BOSTON — Harvoni was safe and effective for the treatment of patients with HIV with acute hepatitis C virus infection, according to a Late Breaker presented at CROI 2016.
“We are all familiar with this fixed dosed combination for treatment of hepatitis C. However, there is currently no approved DAA therapy for patients with acute hepatitis C virus infection, including those with HIV coinfection,” Jürgen K. Rockstroh, MD, professor of medicine, University of Bonn, Germany, said during his presentation. “The aim of the study was to determine the efficacy of a shorter treatment cycle of the fixed dosed combination measured by the proportion of patients who had an SVR 12 weeks after treatment ended and to evaluate safety and mobility of the combination as assessed by review of cumulative data.”
Jürgen K. Rockstroh
Twenty-six patients with HIV who had acute HCV for less than 24 weeks were included and received either HIV antiretroviral (ARV) therapy with Harvoni (ledipasvir/sofosbuvir, Gilead Sciences) or no treatment for 6 weeks. Seventy-three percent of patients had HCV genotype 1a infection (n = 19) and 27% had genotype 4 (n = 7). All of the patients were male, 92% were white, 54% had IL28B non-CC and 96% were undergoing ARV therapy (96%).
The median baseline HCV RNA was 5.4 log10 IU/mL. The primary endpoint of the study was sustained viral response, defined through HCV RNA levels.
Overall, every patient completed therapy and 85% achieved SVR at 4 weeks (n = 22).

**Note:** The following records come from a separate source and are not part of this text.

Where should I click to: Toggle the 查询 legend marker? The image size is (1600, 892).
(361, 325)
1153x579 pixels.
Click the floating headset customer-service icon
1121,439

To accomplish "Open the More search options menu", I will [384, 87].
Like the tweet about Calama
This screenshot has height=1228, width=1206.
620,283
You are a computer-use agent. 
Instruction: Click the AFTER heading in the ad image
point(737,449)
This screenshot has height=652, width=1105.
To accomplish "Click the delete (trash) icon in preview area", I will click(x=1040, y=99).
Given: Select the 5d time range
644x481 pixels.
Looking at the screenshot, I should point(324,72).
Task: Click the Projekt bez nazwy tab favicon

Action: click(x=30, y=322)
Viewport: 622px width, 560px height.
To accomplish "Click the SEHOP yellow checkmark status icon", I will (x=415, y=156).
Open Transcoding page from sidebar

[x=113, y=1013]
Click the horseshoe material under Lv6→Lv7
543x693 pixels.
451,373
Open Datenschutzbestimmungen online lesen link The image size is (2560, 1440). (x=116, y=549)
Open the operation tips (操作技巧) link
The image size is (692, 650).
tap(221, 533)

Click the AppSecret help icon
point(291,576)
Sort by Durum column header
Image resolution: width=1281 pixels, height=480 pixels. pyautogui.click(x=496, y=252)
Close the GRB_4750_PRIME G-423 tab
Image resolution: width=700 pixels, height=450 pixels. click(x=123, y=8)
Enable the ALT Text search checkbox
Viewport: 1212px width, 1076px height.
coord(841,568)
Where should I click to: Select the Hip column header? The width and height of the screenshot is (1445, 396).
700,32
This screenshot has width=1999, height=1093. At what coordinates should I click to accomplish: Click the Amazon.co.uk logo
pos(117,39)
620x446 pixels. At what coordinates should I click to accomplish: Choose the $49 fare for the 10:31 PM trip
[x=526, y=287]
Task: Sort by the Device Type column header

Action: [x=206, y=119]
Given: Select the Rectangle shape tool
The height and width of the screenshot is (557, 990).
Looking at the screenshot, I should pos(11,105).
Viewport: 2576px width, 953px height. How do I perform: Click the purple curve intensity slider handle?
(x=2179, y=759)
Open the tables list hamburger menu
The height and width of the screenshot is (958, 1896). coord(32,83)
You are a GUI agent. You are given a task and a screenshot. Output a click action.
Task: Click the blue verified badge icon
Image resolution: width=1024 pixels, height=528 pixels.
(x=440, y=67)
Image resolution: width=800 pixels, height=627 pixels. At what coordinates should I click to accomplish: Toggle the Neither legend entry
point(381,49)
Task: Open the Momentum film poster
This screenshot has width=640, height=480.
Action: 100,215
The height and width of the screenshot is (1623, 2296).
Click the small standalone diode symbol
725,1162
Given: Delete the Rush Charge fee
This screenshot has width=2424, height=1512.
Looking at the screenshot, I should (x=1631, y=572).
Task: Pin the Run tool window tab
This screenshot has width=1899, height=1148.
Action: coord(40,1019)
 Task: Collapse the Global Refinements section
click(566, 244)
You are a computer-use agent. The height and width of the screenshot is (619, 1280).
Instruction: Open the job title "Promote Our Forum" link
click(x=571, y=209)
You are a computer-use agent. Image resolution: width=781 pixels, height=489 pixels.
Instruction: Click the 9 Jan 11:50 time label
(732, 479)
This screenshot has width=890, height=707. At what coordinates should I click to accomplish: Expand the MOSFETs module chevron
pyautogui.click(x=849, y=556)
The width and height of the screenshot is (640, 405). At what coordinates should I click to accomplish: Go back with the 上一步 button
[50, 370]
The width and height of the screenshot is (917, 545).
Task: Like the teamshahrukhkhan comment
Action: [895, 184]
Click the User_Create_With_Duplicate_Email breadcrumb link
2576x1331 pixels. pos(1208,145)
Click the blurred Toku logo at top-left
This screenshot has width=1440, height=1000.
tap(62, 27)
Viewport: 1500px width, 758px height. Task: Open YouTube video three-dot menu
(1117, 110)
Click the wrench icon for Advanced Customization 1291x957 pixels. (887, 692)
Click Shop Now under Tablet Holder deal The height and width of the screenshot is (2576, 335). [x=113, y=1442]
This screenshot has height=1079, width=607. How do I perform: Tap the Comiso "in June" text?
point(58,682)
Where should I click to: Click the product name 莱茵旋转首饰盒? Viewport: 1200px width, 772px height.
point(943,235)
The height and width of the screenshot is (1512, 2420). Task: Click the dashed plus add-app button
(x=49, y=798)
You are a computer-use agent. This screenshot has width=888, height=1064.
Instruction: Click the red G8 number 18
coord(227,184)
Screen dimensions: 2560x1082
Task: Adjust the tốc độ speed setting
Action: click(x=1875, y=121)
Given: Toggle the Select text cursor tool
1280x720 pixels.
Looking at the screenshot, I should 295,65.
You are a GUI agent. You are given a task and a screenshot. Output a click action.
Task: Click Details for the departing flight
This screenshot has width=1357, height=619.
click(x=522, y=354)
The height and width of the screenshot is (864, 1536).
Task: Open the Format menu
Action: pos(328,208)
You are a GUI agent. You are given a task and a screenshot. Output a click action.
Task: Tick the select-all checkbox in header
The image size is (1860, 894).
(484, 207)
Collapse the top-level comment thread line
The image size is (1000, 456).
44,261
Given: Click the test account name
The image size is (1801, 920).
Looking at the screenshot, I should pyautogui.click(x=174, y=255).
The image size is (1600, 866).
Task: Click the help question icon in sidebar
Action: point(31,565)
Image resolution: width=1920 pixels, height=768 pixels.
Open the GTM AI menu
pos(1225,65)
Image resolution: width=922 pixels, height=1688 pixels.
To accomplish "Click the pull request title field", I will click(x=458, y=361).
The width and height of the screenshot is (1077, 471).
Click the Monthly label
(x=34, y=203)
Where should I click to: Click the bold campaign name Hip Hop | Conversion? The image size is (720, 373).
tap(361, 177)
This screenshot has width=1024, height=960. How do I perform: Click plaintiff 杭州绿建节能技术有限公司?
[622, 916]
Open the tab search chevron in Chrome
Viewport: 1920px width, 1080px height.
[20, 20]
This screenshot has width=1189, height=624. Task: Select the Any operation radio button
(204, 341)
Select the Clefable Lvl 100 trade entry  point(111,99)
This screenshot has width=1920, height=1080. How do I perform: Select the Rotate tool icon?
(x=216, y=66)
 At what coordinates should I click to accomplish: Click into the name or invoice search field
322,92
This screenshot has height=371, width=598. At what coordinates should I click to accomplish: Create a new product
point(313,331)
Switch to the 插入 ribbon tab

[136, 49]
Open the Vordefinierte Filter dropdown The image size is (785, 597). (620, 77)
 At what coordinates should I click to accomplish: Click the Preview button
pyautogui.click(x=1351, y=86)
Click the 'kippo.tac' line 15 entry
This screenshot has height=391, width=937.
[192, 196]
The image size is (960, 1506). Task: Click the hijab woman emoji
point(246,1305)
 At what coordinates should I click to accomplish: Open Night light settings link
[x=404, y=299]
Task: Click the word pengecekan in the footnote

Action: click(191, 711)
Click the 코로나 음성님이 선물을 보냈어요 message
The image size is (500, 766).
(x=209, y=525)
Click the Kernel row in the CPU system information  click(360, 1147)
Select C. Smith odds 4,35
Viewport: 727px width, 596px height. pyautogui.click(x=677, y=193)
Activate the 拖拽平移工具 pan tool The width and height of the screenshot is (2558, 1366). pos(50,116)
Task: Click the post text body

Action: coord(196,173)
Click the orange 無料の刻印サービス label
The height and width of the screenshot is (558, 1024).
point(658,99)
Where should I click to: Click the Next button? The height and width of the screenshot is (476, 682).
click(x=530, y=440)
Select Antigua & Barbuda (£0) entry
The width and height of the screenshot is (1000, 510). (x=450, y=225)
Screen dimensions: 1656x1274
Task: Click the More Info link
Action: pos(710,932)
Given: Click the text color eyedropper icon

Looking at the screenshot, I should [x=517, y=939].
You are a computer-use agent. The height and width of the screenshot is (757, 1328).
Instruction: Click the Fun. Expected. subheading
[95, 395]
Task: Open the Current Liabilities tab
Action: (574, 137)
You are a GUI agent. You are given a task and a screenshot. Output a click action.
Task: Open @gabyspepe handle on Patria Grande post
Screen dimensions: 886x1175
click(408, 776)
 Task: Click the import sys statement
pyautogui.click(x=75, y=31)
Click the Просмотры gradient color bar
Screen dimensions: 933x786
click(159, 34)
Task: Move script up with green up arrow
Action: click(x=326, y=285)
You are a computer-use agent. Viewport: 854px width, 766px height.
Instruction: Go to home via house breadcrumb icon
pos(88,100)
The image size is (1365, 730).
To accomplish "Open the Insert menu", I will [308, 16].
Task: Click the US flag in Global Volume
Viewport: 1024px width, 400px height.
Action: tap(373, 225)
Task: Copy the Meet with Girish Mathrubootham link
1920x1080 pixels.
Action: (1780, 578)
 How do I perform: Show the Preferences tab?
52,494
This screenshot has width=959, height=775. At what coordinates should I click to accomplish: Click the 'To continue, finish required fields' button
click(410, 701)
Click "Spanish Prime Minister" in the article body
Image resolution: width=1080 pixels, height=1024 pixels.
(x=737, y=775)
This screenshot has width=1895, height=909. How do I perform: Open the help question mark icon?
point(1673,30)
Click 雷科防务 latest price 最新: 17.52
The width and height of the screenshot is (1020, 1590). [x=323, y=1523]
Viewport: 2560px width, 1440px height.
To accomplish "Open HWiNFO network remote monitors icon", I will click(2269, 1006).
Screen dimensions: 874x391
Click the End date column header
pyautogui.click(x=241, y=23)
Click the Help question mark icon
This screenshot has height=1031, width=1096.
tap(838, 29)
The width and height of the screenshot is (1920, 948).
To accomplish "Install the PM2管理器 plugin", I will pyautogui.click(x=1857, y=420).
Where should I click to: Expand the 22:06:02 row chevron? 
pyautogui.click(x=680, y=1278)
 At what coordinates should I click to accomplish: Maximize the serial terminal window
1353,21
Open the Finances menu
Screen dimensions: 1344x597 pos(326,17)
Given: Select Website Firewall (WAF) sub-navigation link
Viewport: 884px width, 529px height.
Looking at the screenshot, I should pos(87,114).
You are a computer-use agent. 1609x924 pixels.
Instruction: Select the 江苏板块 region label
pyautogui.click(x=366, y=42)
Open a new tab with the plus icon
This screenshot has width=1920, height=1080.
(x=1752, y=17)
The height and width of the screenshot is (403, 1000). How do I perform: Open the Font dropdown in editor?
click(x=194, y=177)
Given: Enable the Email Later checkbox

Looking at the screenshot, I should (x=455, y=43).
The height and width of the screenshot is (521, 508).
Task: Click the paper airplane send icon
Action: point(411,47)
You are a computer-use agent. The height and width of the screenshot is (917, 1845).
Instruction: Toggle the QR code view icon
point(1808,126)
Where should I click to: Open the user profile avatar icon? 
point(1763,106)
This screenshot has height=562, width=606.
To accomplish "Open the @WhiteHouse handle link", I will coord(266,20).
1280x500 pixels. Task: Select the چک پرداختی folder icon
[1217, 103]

All patients who had HCV RNA less than 6.9 log10 IU/mL at baseline achieved SVR4. Four treatment failures were observed, of which 3 patients relapsed and one patient experienced reinfection with a different HCV strain, according to Rockstroh.
The treatment regimen was safe and well-tolerated. A majority of patients experienced only mild or moderate adverse events (85%). One patient experienced serious adverse events unrelated to the treatment regimen. No patients discontinued treatment, died or experienced HIV rebound.
“Treatment with ledipasvir and sofosbuvir for 6 weeks resulted in 77% SVR12 rate in patients with HIV and acute HCV,” Rockstroh concluded. “Acutely HCV-infected patients with a higher viral load should be considered for longer duration of therapy.” – by Melinda Stevens
Rockstroh JK, et al. Abstract #154LB. Presented at: Conference on Retroviruses and Opportunistic Infections; Feb. 22-25, 2016; Boston.
Disclosure: Rockstroh reports consulting and speaking for Abbott, AbbVie, Bioner, Bristol-Myers Squibb, Cipla, Gilead Sciences, Janssen, Merck and ViiV.